Le 14 février dernier, le gouvernement Trudeau a décidé d’invoquer la Loi sur les mesures d’urgence à l’échelle du pays afin de mettre terme aux manifestations qui bloquent le centre-ville et les postes transfrontaliers canadiens. « On n’accepte pas que les gens viennent endommager notre économie et faire mal, brimer les libertés de leurs concitoyens avec des manifestations illégales », a expliqué le premier ministre lors d’une conférence de presse le 14 février dernier. L’armée n’a pas été déployée, mais la loi octroie aux policier·ère·s des pouvoirs exceptionnels, dont celui d’imposer des amendes maximales de 5000$ et des peines allant jusqu’à cinq ans de prison. De plus, les compagnies de sociofinancement doivent rapporter les dons douteux, et les institutions financières peuvent geler des comptes bancaires sans préavis. 

Avec plus de 191 personnes arrêtées en date du 20 février dernier et avec la réouverture imminente des commerces, le calme s’installe progressivement au centre-ville d’Ottawa. Même si la police a repris le contrôle de la colline parlementaire, certain·e·s récalcitrant·e·s refusent de se déplacer et d’autres protestataires se relocalisent

Myriam Bourry-Shalabi | Le Délit

 « Ce n’est pas fini. C’est notre pays, et c’est notre ville. Ils n’appartiennent pas à Justin Trudeau. Il veut être un dictateur. Tout ce qu’il fait est tiré du mode d’emploi d’un dictateur », s’est insurgé un manifestant le 20 février dernier. 

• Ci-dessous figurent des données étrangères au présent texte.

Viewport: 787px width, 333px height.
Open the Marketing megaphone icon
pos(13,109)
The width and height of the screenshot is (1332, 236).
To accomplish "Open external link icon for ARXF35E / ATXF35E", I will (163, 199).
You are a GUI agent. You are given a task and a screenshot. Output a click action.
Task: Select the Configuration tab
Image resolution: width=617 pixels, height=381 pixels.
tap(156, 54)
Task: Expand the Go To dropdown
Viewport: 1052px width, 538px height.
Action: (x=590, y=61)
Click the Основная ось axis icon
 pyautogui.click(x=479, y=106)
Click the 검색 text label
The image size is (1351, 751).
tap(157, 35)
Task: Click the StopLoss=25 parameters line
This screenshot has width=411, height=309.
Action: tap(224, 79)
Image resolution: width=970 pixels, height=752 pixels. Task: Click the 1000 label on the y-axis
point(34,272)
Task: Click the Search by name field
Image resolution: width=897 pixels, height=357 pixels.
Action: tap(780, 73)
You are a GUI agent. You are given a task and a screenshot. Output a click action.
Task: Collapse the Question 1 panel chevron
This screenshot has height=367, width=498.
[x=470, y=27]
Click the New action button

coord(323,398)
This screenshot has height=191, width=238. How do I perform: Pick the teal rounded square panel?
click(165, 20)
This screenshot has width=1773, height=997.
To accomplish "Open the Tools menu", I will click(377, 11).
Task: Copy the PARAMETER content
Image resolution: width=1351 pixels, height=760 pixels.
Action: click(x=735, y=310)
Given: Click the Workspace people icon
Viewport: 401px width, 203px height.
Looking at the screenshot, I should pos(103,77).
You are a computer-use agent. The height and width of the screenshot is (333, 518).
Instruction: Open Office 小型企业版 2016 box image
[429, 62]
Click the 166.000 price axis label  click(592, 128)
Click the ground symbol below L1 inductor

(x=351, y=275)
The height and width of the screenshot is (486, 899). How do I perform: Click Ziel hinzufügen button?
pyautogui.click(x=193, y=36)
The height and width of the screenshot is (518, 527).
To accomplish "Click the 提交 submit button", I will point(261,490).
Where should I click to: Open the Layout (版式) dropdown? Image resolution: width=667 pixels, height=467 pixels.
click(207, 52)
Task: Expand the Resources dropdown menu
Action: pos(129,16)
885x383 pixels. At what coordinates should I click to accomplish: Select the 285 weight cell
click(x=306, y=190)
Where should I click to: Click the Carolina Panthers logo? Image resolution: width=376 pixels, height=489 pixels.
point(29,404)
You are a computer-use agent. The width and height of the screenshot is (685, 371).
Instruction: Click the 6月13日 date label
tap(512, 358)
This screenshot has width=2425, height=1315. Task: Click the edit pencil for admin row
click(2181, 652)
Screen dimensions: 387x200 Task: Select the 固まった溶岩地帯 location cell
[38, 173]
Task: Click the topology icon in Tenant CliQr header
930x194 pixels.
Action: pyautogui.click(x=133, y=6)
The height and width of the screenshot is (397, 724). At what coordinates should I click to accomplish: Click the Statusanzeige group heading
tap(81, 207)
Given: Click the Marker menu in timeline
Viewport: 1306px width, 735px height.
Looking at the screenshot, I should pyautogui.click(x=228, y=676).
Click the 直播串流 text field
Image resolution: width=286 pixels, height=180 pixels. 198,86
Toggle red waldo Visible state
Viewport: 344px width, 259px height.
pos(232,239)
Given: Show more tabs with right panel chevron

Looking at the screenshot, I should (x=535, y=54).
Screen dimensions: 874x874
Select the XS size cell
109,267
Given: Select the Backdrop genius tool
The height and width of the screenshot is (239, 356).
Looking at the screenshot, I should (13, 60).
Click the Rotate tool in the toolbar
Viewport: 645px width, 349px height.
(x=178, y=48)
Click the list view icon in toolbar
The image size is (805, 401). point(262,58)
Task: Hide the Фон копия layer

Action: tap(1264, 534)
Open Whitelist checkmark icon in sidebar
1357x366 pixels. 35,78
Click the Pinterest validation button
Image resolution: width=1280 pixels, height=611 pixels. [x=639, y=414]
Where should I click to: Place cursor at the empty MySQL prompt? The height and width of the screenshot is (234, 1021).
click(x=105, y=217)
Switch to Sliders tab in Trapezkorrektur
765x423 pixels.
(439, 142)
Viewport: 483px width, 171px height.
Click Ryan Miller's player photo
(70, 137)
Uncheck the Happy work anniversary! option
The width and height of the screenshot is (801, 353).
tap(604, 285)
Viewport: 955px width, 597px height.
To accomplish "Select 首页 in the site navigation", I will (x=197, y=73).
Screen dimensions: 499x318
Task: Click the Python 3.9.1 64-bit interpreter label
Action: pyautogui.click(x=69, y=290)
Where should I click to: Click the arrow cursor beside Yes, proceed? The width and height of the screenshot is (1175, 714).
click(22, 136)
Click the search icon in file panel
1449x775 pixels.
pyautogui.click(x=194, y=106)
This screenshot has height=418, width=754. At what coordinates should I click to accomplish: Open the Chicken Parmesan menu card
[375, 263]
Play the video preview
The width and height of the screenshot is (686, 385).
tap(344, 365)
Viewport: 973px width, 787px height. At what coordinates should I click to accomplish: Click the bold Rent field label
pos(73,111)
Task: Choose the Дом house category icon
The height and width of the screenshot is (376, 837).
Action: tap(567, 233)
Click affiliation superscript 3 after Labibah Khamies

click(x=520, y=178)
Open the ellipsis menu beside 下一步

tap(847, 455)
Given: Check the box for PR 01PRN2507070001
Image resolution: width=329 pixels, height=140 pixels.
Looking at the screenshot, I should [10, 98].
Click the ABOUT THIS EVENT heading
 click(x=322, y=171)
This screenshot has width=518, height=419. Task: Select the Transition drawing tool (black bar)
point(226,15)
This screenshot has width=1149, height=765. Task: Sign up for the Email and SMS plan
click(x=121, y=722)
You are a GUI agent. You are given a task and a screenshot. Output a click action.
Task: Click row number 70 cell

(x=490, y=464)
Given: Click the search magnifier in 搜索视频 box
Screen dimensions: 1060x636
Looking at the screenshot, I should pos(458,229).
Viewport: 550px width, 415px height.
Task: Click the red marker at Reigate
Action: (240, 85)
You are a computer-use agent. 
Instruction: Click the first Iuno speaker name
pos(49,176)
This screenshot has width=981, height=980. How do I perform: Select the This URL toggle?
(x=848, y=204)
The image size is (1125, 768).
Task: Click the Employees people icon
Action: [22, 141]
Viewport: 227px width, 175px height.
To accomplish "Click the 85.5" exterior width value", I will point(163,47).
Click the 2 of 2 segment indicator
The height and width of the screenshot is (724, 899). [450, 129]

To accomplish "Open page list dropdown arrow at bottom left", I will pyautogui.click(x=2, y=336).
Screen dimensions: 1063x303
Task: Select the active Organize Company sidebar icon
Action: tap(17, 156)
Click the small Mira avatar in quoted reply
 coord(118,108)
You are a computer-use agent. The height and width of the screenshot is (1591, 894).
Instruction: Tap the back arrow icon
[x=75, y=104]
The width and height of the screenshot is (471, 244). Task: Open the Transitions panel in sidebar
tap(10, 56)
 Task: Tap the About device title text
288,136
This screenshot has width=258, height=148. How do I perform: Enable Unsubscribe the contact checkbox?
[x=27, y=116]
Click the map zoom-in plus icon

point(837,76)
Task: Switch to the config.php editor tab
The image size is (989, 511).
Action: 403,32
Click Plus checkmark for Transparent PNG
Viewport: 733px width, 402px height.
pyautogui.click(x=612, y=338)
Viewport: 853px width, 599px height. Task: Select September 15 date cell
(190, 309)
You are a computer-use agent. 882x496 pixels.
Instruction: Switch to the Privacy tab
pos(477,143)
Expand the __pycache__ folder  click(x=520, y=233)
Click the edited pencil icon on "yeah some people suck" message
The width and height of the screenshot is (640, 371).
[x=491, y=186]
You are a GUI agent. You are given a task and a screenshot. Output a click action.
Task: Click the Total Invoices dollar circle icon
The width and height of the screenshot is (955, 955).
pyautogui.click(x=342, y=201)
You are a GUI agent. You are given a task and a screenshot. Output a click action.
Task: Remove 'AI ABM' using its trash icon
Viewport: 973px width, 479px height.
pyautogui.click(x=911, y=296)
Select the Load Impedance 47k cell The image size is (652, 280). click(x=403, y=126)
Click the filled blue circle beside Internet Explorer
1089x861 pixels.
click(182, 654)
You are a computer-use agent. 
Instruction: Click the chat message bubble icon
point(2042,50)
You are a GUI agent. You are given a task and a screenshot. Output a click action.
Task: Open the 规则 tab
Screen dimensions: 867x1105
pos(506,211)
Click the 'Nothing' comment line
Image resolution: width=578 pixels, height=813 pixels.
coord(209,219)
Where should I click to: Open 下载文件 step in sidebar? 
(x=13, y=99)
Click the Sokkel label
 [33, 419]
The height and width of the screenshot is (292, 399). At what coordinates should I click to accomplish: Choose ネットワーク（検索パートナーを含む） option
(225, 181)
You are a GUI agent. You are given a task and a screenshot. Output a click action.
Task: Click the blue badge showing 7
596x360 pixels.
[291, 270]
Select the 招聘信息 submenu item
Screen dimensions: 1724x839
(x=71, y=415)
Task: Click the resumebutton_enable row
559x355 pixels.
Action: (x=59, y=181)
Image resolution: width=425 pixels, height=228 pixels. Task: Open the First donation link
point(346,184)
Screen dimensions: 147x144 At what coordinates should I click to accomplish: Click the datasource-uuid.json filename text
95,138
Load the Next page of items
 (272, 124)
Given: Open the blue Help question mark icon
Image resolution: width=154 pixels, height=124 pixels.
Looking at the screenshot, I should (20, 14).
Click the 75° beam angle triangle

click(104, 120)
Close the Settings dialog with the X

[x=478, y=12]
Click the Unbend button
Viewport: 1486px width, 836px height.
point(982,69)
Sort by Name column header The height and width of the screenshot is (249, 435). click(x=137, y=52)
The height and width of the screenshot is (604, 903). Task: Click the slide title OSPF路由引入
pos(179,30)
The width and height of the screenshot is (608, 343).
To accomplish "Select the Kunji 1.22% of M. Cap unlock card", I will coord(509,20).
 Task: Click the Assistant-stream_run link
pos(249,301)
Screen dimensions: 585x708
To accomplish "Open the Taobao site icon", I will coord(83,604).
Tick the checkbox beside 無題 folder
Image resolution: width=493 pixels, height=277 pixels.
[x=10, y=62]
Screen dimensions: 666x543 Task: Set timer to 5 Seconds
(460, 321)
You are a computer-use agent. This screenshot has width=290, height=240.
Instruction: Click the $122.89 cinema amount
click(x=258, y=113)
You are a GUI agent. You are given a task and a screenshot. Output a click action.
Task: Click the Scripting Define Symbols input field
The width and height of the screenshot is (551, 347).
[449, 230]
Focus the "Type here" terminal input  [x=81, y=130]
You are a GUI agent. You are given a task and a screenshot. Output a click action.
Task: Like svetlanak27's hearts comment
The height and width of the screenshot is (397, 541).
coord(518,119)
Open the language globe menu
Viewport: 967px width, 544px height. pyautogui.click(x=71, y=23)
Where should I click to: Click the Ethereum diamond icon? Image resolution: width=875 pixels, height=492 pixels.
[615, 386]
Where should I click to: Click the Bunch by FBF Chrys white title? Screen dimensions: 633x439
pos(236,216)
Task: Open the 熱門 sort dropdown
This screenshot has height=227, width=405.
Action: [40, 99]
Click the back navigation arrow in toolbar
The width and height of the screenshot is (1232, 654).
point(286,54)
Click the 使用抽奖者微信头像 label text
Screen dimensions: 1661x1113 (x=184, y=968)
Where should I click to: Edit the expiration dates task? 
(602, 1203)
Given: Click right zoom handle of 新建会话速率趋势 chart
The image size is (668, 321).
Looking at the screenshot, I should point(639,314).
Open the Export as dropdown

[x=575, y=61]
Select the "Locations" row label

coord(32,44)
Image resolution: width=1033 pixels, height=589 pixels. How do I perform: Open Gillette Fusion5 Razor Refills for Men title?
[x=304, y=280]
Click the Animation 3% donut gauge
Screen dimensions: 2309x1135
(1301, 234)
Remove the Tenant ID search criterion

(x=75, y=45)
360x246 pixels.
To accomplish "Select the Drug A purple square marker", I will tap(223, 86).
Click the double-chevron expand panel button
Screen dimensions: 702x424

« Je connais des personnes sur mon étage qui ont été agressées par des camionneurs quand elles marchaient au centre-ville »

Marie-Frédérique Caron, étudiante de première année à l’Université d’Ottawa

Pour Helena Charron et Marie-Frédérique Caron, étudiantes de première année à l’Université d’Ottawa, les manifestations ont bouleversé leur quotidien. Toutes deux vivent dans une résidence qui se situe à cinq minutes à pied des manifestations. « La première fin de semaine, c’était l’enfer absolu avec le bruit des klaxons des camionneurs », explique Helena Charron. « Avec la Loi sur les mesures d’urgence et Rideau [le centre-ville, ndlr] qui est bloqué, je suis coincée dans ma chambre et je ne peux même pas faire des courses », ajoute-t-elle. Quant à Marie-Frédérique, un sentiment d’insécurité l’empêche de sortir : « Je connais des personnes sur mon étage qui ont été agressées par des camionneurs quand elles marchaient au centre-ville ». Elle ajoute : « Je suis devenue obsédée [avec les manifestations, ndlr], j’arrête pas de regarder les nouvelles. C’est quelque chose qui se passe à deux doigts de nous ».